(Saved entries)

Segment Open

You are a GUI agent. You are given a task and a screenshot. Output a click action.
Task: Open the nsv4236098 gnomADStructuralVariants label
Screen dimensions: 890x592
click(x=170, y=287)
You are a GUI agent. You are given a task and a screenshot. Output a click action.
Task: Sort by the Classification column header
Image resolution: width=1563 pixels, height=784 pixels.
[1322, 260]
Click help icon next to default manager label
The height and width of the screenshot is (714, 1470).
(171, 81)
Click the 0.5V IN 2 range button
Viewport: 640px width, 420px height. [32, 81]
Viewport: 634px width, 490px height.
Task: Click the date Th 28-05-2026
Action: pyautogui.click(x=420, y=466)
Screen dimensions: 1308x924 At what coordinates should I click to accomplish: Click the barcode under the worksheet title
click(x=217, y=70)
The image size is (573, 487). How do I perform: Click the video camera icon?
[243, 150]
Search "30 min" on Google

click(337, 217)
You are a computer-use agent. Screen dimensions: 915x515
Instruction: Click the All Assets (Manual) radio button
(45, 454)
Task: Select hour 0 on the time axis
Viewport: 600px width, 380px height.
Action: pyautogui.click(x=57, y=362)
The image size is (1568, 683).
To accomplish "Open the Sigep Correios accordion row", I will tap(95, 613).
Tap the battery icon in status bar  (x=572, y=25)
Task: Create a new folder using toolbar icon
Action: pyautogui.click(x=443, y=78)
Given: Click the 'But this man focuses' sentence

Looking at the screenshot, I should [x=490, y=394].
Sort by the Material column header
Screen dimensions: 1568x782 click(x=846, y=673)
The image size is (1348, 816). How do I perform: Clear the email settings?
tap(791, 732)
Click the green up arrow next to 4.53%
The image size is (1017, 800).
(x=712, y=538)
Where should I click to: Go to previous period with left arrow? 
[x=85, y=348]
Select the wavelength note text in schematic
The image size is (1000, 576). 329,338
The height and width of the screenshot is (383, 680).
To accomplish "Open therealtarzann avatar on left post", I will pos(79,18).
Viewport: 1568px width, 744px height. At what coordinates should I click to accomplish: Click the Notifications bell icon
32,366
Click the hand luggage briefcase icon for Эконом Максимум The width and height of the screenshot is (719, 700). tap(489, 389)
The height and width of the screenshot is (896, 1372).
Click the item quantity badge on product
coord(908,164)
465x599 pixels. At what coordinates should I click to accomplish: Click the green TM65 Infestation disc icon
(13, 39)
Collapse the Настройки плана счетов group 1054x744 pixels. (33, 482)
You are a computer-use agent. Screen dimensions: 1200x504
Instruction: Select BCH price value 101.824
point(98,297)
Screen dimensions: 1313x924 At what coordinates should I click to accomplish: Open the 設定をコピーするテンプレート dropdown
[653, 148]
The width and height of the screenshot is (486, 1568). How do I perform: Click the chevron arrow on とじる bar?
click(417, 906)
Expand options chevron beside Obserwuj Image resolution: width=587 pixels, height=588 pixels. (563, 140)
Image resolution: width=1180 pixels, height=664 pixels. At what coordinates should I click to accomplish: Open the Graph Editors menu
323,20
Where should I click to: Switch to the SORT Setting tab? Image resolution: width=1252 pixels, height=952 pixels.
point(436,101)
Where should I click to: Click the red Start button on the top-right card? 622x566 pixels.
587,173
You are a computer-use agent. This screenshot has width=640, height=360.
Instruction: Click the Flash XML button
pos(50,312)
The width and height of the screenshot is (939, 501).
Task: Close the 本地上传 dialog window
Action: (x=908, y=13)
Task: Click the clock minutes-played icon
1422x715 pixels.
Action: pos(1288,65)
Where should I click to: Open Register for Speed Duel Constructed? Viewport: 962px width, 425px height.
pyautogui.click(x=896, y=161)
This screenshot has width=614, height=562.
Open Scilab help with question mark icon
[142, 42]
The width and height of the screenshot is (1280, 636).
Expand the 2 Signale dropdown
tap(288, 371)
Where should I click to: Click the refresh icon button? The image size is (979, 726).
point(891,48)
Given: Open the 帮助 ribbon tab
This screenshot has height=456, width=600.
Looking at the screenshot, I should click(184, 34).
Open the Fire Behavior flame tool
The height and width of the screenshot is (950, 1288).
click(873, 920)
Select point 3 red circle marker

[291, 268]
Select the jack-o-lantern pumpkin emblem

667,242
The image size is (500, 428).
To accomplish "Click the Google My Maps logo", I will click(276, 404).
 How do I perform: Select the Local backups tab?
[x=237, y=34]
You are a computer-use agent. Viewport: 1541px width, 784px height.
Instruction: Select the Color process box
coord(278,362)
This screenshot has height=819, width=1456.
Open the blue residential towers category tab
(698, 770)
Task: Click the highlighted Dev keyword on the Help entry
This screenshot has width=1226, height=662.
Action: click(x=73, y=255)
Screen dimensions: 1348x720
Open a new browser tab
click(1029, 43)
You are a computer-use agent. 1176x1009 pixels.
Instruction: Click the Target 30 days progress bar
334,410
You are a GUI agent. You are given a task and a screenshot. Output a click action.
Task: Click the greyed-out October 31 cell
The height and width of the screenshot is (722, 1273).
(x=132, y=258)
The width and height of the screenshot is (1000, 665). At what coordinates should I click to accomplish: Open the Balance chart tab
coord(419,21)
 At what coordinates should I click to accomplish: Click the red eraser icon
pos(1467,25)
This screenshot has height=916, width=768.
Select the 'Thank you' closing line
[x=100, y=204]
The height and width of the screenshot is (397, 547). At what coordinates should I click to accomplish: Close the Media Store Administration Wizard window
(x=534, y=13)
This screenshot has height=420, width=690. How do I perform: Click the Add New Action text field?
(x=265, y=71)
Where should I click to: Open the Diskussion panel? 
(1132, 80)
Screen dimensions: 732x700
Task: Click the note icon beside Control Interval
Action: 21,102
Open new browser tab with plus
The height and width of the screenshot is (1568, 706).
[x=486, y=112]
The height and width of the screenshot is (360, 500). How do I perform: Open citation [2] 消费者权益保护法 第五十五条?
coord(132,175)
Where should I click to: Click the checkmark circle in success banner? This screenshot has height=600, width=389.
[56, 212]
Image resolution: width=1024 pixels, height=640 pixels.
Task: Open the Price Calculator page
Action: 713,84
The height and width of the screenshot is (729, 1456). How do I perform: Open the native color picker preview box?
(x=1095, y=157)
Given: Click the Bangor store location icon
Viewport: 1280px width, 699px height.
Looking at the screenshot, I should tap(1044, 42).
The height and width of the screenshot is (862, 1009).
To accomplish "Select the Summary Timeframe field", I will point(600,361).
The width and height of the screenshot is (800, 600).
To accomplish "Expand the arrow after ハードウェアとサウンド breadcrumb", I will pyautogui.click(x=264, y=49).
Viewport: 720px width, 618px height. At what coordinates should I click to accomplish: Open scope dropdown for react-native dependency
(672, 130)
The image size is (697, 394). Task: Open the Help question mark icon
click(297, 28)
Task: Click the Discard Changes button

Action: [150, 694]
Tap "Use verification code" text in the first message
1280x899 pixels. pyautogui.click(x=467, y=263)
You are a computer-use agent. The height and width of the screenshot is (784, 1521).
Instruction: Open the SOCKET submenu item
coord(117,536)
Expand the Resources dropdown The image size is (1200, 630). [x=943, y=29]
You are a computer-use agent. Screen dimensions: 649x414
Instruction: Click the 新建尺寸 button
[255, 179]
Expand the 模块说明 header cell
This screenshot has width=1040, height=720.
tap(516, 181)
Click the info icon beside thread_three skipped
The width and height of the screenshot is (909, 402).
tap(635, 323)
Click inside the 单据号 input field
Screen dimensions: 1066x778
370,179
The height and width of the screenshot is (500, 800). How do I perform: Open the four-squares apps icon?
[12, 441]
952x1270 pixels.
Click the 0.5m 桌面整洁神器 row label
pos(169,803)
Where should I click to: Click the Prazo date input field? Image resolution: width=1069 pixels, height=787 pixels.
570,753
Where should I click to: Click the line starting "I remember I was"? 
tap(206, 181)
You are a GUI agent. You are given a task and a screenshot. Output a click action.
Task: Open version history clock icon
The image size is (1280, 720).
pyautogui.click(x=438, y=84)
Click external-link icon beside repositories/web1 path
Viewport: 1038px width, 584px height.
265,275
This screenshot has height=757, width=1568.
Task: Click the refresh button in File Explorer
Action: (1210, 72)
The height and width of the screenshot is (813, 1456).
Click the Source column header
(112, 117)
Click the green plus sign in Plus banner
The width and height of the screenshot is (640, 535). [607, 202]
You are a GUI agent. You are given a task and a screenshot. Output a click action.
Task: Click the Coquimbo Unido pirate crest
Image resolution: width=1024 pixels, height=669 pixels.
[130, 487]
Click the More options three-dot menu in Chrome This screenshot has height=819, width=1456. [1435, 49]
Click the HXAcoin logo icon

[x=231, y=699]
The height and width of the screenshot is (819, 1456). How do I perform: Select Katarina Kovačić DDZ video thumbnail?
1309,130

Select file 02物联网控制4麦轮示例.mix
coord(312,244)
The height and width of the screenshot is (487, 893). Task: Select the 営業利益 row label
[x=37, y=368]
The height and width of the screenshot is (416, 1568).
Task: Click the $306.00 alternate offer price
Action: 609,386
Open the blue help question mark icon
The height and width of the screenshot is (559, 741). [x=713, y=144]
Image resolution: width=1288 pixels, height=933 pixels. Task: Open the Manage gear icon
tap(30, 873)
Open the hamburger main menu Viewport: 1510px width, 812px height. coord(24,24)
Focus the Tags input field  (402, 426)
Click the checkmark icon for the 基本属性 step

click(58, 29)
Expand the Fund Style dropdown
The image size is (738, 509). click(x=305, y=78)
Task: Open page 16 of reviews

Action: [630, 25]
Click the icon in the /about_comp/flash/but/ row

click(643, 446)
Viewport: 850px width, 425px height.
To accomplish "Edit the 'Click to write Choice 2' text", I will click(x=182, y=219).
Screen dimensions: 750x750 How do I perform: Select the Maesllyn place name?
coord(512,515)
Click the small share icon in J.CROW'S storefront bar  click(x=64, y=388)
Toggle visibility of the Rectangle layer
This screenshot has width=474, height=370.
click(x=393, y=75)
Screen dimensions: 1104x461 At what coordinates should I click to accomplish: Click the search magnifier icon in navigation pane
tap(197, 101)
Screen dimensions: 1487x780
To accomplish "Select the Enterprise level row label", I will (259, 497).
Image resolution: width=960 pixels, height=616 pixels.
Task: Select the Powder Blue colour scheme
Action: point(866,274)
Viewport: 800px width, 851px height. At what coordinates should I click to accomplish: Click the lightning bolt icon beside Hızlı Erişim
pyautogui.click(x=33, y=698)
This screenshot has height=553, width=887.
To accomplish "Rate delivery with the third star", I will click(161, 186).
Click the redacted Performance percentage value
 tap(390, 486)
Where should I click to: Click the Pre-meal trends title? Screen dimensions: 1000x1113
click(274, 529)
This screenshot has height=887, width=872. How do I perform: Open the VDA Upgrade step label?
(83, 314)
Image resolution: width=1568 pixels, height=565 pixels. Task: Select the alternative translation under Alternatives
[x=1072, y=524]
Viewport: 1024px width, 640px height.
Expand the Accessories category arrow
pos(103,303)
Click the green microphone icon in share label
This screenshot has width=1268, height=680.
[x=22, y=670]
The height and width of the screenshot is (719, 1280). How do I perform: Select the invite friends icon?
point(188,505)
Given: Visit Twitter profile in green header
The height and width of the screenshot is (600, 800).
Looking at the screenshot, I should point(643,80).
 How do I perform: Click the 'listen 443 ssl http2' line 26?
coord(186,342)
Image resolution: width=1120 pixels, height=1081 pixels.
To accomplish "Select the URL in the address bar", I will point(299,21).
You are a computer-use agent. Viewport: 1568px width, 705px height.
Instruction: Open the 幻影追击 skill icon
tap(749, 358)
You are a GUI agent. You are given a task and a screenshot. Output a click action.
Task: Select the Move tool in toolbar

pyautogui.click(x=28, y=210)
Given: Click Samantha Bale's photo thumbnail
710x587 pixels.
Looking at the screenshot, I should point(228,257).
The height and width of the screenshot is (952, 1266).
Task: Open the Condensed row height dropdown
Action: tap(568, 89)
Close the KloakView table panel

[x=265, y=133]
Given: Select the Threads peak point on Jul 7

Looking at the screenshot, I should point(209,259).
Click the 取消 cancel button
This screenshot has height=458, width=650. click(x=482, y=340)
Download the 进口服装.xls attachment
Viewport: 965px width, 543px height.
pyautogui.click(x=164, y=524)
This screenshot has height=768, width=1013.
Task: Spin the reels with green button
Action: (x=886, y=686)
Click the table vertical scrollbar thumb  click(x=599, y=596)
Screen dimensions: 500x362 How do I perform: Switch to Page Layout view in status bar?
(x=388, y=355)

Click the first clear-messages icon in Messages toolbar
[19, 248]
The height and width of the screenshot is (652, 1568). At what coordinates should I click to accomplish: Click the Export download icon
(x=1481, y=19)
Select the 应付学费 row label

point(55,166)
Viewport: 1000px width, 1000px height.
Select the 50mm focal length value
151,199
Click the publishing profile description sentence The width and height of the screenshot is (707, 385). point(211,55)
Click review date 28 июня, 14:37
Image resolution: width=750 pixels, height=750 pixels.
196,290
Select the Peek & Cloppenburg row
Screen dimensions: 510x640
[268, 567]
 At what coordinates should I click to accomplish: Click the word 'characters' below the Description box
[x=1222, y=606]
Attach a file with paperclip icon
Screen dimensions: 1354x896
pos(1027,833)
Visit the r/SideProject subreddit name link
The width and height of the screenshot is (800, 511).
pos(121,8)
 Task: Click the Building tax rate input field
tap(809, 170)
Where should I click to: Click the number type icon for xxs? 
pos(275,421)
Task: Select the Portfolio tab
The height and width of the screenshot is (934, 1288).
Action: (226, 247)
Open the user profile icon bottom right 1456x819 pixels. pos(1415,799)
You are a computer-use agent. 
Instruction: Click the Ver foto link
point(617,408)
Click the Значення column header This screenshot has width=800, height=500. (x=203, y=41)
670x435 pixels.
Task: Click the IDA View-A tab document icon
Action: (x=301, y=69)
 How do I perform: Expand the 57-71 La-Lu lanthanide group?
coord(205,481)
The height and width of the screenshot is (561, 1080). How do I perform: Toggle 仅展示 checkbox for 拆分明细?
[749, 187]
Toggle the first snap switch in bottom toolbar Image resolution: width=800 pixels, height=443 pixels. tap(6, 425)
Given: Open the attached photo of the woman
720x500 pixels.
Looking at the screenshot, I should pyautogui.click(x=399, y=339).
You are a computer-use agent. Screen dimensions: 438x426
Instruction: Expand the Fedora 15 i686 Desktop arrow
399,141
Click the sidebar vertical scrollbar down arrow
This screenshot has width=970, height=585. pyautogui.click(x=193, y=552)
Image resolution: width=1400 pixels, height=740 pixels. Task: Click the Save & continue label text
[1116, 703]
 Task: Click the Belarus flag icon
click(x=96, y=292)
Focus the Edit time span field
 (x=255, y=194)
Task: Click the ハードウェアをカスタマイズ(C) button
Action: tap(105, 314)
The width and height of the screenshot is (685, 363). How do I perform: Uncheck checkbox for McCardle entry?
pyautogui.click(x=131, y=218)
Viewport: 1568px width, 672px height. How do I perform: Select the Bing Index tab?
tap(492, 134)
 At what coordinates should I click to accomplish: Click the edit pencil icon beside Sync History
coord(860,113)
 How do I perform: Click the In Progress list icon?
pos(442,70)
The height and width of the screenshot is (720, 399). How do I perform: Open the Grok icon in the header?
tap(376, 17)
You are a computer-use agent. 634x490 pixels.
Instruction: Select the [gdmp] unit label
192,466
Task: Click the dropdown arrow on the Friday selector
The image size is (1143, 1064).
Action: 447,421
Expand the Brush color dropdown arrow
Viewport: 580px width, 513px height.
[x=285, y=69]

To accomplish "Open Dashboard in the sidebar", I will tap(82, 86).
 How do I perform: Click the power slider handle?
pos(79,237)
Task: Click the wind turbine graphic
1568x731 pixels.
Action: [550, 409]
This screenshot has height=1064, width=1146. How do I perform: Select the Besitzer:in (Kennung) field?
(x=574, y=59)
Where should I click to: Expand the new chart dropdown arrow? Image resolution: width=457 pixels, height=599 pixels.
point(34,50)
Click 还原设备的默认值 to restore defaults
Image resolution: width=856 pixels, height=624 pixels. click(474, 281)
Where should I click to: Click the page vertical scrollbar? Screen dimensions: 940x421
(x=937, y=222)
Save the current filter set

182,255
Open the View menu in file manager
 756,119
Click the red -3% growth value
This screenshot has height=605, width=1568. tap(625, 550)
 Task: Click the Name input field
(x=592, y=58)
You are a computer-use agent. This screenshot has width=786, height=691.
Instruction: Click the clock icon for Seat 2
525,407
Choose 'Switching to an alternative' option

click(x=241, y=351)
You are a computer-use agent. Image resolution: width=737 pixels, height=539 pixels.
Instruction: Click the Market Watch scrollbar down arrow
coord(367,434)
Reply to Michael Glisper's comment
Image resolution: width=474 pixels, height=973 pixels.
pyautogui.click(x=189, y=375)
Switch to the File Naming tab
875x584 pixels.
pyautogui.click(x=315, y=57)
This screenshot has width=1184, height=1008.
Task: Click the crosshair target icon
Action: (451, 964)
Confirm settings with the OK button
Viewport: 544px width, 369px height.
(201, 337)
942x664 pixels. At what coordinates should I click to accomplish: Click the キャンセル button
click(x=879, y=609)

Segment Closed

TASK BRIEF: Please copy the lines in the records above between the one holding "This screenshot has height=887, width=872." and the one holding "Download the 进口服装.xls attachment", inclusive, exactly and with no other line.

RESPONSE TO THIS TASK:
This screenshot has height=887, width=872. How do I perform: Open the VDA Upgrade step label?
(83, 314)
Image resolution: width=1568 pixels, height=565 pixels. Task: Select the alternative translation under Alternatives
[x=1072, y=524]
Viewport: 1024px width, 640px height.
Expand the Accessories category arrow
pos(103,303)
Click the green microphone icon in share label
This screenshot has width=1268, height=680.
[x=22, y=670]
The height and width of the screenshot is (719, 1280). How do I perform: Select the invite friends icon?
point(188,505)
Given: Visit Twitter profile in green header
The height and width of the screenshot is (600, 800).
Looking at the screenshot, I should point(643,80).
 How do I perform: Click the 'listen 443 ssl http2' line 26?
coord(186,342)
Image resolution: width=1120 pixels, height=1081 pixels.
To accomplish "Select the URL in the address bar", I will point(299,21).
You are a computer-use agent. Viewport: 1568px width, 705px height.
Instruction: Open the 幻影追击 skill icon
tap(749, 358)
You are a GUI agent. You are given a task and a screenshot. Output a click action.
Task: Select the Move tool in toolbar

pyautogui.click(x=28, y=210)
Given: Click Samantha Bale's photo thumbnail
710x587 pixels.
Looking at the screenshot, I should point(228,257).
The height and width of the screenshot is (952, 1266).
Task: Open the Condensed row height dropdown
Action: tap(568, 89)
Close the KloakView table panel

[x=265, y=133]
Given: Select the Threads peak point on Jul 7

Looking at the screenshot, I should point(209,259).
Click the 取消 cancel button
This screenshot has height=458, width=650. click(x=482, y=340)
Download the 进口服装.xls attachment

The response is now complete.